As managers search for ways to re-engage in-person, remote and hybrid teams, they should take cues from societal trends, behaviors and habits that can be easily adapted for the workplace. A unique tool that can help promote team engagement and serve as the foundation for an ongoing program begins with six letters – Wordle.

Below are ways managers can use Wordle and other activities to promote a cohesive and engaged workforce.

Create a virtual water cooler

Most employers and employees agree that a critical void in the existing work environment is gatherings around the proverbial water cooler, which facilitates daily chats about current events, hobbies and interests, social interactions that build bonds and teams, and opportunities for welcome breaks in the workday to clear the mind.

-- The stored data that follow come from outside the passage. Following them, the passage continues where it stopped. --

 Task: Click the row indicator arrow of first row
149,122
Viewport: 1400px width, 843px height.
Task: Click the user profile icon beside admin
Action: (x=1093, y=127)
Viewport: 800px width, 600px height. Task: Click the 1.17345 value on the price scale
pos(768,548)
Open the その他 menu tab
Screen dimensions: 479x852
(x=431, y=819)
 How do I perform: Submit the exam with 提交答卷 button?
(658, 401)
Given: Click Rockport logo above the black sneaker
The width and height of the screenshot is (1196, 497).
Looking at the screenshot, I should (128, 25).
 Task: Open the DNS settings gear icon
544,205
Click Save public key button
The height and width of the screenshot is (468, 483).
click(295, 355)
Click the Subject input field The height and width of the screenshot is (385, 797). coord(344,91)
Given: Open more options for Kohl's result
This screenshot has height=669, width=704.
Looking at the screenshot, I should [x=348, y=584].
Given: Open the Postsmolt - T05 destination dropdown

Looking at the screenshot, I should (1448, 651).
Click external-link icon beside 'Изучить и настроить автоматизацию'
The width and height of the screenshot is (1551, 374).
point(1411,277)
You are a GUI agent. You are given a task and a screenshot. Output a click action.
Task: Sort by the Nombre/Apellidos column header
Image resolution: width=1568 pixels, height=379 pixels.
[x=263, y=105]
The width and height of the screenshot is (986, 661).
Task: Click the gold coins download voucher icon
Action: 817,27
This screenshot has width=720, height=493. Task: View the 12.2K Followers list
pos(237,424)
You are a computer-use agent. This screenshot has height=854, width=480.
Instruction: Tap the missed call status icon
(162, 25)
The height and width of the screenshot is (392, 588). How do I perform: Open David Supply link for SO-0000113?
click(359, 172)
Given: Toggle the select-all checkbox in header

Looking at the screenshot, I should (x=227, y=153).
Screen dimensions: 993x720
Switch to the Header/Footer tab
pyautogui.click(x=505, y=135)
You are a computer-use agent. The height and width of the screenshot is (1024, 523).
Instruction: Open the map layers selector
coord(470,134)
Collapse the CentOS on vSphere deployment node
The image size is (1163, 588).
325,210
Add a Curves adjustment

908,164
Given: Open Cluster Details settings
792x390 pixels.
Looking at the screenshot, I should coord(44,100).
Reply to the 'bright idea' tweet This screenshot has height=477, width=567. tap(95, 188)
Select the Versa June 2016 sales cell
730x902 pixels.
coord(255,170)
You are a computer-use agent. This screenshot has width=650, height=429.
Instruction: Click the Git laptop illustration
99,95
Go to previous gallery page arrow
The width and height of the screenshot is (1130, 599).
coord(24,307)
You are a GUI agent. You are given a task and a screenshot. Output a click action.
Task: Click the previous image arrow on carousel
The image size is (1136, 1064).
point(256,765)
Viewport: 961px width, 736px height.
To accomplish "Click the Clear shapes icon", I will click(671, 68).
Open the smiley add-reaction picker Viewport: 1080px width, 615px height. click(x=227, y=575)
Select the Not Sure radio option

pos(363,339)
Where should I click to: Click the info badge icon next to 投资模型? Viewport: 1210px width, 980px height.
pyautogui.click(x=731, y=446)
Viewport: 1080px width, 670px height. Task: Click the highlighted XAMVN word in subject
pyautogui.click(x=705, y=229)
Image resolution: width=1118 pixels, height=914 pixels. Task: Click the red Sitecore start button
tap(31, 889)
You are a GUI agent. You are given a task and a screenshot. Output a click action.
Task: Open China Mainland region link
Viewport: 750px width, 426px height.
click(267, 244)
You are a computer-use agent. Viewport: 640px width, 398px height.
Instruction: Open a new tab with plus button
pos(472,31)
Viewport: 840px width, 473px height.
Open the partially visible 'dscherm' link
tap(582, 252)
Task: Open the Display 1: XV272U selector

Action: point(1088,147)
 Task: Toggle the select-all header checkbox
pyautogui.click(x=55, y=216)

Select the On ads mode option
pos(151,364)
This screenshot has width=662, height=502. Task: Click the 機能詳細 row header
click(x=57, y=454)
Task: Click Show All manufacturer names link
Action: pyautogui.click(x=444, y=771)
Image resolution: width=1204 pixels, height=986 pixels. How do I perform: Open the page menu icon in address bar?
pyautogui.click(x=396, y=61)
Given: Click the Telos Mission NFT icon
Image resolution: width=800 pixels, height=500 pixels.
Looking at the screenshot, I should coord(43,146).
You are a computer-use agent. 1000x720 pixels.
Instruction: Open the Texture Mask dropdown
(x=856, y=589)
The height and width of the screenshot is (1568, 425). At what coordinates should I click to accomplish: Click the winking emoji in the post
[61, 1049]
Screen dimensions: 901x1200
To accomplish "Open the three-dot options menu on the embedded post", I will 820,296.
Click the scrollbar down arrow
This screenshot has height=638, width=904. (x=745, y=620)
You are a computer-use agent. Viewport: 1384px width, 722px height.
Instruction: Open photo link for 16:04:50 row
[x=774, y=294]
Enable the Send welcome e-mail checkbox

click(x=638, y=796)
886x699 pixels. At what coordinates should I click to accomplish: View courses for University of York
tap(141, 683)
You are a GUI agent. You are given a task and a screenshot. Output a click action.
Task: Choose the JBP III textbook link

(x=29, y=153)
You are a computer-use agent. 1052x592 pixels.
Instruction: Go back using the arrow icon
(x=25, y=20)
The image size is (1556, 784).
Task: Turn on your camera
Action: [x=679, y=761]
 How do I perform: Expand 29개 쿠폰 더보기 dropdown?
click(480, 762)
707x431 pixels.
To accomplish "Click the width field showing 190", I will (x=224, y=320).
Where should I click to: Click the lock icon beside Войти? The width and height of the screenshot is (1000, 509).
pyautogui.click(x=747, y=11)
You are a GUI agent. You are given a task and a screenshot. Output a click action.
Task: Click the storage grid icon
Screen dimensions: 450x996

Managers should create a virtual water cooler by designating time each day for 15 to 30-minute coffee talks, depending on group sizes and workloads, that include semi-structured activities and enable employees to have valuable face time via video conferencing. Managers can poll the team about the best times of the day to host coffee talks. They should explain that while attending the talks is highly encouraged, there might be days when urgent projects/deadlines take precedence. Soliciting volunteers to coordinate and lead activities on a rotating, monthly basis encourages employee participation, promotes leadership skills and enables relationship building. When employees take the lead, they can more easily identify common interests, establish relevant formats and find ways to keep the team engaged and connected.

Develop the format

Managers and volunteers should develop a format tailored to the needs of the team, which can be fluid, structured or a combination of both to provide an optimal coffee talk experience. For example, some teams might need to have unstructured catch-up time every other day with planned activities on the remainder of the days, while other teams might prefer consistent daily activities and/or themes.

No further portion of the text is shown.